Your task: Reproduce, without any change, the stretch of the items below from the line containing "Close the 信息 dialog with X icon" through the line containing "point(14,36)".
* begin Data supplied *
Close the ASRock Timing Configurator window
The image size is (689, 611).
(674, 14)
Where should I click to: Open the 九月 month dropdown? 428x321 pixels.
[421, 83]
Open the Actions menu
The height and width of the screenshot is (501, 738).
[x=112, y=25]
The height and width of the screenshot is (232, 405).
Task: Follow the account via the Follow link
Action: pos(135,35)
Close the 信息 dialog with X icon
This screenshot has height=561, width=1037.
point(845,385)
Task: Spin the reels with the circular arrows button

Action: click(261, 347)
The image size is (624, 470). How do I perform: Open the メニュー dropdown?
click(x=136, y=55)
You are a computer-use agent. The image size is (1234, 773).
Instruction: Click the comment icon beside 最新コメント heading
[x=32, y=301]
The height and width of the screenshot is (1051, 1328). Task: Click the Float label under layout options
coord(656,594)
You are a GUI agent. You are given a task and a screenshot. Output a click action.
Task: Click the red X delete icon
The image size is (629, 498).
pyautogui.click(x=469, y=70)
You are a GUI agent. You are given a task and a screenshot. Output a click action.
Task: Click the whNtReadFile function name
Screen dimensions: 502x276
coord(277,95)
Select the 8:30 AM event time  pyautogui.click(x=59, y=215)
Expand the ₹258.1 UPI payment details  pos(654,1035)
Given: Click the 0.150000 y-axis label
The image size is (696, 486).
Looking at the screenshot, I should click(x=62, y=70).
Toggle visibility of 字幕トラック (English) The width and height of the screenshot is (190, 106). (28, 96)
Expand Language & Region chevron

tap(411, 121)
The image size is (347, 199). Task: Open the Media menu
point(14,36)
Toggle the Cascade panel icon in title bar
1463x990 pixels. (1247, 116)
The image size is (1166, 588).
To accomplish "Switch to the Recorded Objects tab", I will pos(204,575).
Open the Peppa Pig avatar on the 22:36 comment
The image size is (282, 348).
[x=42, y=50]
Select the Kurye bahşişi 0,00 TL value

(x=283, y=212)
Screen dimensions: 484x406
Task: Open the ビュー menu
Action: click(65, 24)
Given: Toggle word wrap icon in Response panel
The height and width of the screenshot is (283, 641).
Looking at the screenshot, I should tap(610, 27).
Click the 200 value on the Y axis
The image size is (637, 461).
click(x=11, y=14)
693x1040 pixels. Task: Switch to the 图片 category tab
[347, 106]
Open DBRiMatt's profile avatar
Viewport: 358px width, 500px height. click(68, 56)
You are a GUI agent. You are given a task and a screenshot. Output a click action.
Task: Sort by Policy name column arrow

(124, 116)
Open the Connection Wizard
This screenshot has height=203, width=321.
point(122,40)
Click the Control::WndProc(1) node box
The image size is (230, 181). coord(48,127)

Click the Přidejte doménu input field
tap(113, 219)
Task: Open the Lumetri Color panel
* end Data supplied *
Output for this exercise:
Close the 信息 dialog with X icon
This screenshot has height=561, width=1037.
point(845,385)
Task: Spin the reels with the circular arrows button

Action: click(261, 347)
The image size is (624, 470). How do I perform: Open the メニュー dropdown?
click(x=136, y=55)
You are a computer-use agent. The image size is (1234, 773).
Instruction: Click the comment icon beside 最新コメント heading
[x=32, y=301]
The height and width of the screenshot is (1051, 1328). Task: Click the Float label under layout options
coord(656,594)
You are a GUI agent. You are given a task and a screenshot. Output a click action.
Task: Click the red X delete icon
The image size is (629, 498).
pyautogui.click(x=469, y=70)
You are a GUI agent. You are given a task and a screenshot. Output a click action.
Task: Click the whNtReadFile function name
Screen dimensions: 502x276
coord(277,95)
Select the 8:30 AM event time  pyautogui.click(x=59, y=215)
Expand the ₹258.1 UPI payment details  pos(654,1035)
Given: Click the 0.150000 y-axis label
The image size is (696, 486).
Looking at the screenshot, I should click(x=62, y=70).
Toggle visibility of 字幕トラック (English) The width and height of the screenshot is (190, 106). (28, 96)
Expand Language & Region chevron

tap(411, 121)
The image size is (347, 199). Task: Open the Media menu
point(14,36)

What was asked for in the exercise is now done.